Karate taught Noma discipline
Nomalungelo Nkosi of Protea Glen has broken her leg, arm, got hit hard in the chest and suffered blue eyes, but she’s still resilient about playing karate. She doesn’t like the sport, she loves it.
She is a member of the Westrand Spartans dojo, which is based in Westonaria. Their style is Shotokan and is affiliated with the Gauteng Karate Federation.
At just 15 years of age, she is a 1st dan black belt karateka, and aspires to continue earning more grades. Probably she would; she joined karate at the tender age of 11 and she’s still hanging in there – enduring pains that come with exchanging of fierce kicks and punches with her counterparts.
She’s thankful to pillars of her strength – her mother and grandmother. “Sometimes when things don’t go well and I feel like giving up, they encourage me to keep on going,” she says.
As a little girl, Nomalungelo, or Noma as she is affectionately known, liked fighting. That energy was positively channeled when she joined karate. “Karate taught me respect, self-control and to defend myself and others.”
A bully girl was left nursing bruises after she tried to take a swipe at Noma. She was new at the school and the bully who was in Grade 12 was trying to initiate or ‘welcome’ her. She might have been fooled by Noma’s looks: beautiful and friendly face, fair skin tone, and her medium and less intimidating model-like body.

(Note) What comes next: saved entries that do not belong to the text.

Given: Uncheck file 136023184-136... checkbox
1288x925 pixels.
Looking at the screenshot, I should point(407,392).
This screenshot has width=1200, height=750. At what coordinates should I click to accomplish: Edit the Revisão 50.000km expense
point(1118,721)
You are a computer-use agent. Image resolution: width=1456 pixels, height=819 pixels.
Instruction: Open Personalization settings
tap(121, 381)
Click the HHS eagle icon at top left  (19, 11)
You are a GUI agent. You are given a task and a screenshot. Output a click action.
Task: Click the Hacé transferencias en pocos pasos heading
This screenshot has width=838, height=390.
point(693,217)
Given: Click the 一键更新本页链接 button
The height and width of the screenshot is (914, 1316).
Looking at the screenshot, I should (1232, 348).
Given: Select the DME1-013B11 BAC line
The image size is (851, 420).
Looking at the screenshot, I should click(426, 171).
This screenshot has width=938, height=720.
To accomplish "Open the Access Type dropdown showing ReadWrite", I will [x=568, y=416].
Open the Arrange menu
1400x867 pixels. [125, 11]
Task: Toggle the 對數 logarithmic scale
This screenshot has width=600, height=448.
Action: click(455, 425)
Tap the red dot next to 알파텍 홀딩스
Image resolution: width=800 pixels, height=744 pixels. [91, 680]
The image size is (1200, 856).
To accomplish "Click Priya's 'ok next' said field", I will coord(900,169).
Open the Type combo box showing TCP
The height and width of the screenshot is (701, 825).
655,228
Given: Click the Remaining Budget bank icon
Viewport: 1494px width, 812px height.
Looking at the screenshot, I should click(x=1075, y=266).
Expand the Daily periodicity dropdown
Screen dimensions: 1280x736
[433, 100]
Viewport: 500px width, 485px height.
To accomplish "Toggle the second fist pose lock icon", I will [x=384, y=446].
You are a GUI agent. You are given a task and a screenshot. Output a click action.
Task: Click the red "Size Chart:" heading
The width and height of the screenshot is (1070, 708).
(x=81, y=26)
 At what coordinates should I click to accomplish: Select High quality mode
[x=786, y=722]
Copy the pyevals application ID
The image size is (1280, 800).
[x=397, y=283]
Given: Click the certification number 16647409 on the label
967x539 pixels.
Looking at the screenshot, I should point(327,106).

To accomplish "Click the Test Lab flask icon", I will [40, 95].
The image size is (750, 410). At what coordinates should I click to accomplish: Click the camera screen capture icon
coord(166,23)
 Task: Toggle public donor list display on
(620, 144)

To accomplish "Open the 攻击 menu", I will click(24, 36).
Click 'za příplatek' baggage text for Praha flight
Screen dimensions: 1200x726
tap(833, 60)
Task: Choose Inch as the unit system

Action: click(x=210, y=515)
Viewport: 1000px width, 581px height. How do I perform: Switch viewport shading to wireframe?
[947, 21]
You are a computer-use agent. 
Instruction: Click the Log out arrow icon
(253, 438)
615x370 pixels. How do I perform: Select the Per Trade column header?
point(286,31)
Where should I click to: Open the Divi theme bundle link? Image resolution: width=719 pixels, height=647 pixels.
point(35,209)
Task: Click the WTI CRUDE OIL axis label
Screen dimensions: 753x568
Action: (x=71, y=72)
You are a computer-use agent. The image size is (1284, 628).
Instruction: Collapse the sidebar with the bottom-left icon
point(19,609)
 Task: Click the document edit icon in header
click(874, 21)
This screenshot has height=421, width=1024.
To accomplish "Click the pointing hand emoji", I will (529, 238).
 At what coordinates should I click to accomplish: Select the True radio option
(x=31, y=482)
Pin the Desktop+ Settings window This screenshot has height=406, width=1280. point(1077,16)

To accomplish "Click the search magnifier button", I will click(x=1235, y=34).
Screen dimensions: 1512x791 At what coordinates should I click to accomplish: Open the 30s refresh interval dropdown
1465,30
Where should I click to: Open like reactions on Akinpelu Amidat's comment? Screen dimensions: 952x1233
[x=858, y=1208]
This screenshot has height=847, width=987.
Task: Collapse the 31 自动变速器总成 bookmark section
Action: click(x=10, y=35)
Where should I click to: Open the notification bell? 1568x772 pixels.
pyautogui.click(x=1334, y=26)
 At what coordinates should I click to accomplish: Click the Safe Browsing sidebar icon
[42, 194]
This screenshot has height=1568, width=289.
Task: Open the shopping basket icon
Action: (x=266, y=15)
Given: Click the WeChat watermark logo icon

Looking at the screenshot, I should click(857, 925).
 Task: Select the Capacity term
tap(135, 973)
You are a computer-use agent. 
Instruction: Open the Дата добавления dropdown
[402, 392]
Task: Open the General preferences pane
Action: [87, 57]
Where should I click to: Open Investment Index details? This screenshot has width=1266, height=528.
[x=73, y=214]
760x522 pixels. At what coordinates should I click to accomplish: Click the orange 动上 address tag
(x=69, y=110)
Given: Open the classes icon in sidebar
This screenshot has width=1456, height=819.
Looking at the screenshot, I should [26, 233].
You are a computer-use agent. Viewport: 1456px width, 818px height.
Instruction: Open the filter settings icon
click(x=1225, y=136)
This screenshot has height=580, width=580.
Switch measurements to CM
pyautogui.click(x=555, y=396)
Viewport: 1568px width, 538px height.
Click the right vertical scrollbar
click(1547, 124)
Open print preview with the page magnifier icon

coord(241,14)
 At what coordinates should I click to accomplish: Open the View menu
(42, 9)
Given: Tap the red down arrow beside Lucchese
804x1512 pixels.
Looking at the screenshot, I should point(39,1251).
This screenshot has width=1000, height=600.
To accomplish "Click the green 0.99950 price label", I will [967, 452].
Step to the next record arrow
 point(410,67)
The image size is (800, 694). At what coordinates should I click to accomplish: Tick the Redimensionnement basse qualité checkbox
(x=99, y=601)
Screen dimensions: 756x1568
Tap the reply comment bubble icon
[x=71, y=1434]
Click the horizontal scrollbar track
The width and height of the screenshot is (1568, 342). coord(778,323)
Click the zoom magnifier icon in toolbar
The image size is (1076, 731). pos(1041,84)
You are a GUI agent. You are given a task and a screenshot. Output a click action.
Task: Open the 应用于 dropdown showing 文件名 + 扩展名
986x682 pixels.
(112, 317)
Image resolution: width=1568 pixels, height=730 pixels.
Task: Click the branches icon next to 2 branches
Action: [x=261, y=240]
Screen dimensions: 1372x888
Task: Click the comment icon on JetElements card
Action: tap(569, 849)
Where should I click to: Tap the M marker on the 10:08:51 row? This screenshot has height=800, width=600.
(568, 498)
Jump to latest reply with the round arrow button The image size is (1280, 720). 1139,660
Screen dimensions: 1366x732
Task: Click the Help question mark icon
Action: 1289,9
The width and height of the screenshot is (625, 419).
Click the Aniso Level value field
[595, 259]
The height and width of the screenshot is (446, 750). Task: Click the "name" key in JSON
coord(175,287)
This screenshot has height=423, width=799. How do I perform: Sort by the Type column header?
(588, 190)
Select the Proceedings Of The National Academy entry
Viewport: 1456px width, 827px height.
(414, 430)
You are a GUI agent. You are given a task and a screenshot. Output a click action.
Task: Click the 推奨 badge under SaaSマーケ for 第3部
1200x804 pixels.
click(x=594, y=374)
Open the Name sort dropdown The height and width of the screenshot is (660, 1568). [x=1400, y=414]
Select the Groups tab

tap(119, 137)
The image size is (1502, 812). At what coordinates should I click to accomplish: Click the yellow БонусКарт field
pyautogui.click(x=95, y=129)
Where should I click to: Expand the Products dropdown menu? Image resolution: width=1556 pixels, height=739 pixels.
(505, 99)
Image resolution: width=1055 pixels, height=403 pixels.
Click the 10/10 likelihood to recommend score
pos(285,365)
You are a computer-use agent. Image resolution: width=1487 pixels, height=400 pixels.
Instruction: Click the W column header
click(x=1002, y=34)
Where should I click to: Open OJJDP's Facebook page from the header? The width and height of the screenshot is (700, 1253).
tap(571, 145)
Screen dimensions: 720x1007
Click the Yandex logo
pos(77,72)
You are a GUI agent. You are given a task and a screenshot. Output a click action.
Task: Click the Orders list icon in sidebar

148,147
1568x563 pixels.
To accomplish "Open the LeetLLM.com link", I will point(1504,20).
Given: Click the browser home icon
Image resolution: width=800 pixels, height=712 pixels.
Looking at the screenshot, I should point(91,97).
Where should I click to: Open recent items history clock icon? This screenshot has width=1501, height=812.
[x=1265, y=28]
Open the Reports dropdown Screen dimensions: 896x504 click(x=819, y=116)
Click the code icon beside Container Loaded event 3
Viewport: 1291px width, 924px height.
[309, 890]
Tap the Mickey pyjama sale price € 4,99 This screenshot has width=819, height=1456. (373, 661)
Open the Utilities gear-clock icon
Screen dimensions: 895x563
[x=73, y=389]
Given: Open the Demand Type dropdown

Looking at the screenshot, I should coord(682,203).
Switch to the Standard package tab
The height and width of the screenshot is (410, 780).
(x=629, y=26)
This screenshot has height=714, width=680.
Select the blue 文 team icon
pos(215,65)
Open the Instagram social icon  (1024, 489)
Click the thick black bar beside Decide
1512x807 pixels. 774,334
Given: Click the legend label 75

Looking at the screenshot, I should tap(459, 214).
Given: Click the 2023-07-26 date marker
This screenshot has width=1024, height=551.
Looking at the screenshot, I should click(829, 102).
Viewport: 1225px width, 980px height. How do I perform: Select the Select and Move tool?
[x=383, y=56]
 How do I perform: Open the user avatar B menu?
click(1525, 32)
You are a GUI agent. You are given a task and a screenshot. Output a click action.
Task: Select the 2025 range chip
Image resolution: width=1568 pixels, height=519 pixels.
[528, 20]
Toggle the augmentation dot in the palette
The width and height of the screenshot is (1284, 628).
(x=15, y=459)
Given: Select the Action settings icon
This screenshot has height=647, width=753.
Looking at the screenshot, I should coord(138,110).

She’s not proud about the encounter though: “But karate allows one to defend herself when she’s pinned against a corner.”
At home, Noma is an ordinary child who doesn’t pose a threat to anyone. “I can’t raise a child and be scared of her,” says her mother, Thulisiwe Mabaso, laughing heartily. She continues, “I do reprimand her when she did wrong.” Noma’s grandmother, Joyce Mabaso, echoes: “She’s polite and obedient. It’s not only karate that taught her discipline, but it is also how she was raised at home.”